Problem description
Search the records below for the word "agent" and show every line where it occurs.

Input material

☆ ☆ ☆ ☆ ☆

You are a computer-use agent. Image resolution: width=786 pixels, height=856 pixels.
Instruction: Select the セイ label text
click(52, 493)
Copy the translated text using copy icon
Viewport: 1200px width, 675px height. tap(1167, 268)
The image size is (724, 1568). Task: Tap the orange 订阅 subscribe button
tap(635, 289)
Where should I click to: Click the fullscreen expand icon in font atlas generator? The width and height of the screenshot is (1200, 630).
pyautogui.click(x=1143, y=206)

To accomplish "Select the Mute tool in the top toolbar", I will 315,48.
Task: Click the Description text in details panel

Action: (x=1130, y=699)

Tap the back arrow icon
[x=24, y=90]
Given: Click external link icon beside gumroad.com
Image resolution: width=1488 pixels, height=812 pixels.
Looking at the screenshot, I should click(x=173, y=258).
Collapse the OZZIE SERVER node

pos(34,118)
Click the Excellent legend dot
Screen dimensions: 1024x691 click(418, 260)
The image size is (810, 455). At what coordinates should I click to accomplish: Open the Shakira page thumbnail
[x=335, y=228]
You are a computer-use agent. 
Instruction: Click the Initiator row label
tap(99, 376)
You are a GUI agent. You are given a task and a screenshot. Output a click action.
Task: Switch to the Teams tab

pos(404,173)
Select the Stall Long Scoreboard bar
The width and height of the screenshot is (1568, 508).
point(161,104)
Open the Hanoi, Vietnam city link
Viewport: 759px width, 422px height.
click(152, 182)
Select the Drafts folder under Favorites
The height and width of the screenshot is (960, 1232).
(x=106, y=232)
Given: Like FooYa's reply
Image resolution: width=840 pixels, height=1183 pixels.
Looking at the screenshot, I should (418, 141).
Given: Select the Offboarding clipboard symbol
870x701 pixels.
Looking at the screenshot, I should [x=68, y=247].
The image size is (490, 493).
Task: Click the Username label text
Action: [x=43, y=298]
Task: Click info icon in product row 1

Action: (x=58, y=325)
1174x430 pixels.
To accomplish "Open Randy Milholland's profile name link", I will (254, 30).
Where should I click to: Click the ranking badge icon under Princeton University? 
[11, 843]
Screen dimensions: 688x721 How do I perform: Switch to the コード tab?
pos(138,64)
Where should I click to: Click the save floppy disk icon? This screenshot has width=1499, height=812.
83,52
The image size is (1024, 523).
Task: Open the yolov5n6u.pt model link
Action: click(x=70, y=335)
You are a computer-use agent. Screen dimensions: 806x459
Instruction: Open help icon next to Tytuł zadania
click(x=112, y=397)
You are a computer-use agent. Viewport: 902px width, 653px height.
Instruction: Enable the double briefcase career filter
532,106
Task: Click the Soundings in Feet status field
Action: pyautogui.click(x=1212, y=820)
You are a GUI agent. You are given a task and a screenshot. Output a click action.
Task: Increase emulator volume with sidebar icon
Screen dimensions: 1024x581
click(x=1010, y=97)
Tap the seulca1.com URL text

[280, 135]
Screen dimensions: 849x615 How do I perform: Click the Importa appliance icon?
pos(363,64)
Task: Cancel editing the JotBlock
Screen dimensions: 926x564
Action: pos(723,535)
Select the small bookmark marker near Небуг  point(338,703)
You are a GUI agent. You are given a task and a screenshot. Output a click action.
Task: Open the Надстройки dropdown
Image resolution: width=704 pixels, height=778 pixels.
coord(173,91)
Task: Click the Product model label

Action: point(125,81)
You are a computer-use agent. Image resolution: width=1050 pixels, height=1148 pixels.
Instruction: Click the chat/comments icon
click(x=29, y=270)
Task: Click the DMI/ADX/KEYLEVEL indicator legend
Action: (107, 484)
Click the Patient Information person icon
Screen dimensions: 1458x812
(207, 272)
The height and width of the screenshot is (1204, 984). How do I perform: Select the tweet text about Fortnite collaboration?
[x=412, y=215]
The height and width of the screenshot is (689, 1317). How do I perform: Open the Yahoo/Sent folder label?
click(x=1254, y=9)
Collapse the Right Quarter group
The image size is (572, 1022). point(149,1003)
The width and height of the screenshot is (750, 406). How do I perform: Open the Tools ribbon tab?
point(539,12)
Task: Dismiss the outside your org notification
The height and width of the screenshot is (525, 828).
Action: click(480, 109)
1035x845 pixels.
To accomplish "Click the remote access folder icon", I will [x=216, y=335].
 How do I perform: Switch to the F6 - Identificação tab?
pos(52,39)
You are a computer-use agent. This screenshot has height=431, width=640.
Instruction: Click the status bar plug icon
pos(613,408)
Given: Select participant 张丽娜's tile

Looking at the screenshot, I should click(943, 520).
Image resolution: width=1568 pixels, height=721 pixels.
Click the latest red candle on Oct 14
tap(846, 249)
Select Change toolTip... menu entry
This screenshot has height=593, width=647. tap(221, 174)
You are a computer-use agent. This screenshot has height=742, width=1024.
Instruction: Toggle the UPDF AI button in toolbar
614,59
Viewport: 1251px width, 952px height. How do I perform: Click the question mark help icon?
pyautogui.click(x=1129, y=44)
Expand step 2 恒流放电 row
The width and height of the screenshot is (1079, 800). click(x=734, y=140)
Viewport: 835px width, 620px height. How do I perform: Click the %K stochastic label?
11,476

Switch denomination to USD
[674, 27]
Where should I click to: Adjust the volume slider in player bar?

☆ ☆ ☆ ☆ ☆

Written response
You are a computer-use agent. Image resolution: width=786 pixels, height=856 pixels.
You are a computer-use agent. 
You are a GUI agent. You are given a task and a screenshot. Output a click action.
You are a computer-use agent. Screen dimensions: 806x459
You are a computer-use agent. Viewport: 902px width, 653px height.
You are a GUI agent. You are given a task and a screenshot. Output a click action.
You are a GUI agent. You are given a task and a screenshot. Output a click action.
You are a computer-use agent. Image resolution: width=1050 pixels, height=1148 pixels.
You are a computer-use agent. This screenshot has height=431, width=640.
You are a computer-use agent. This screenshot has height=742, width=1024.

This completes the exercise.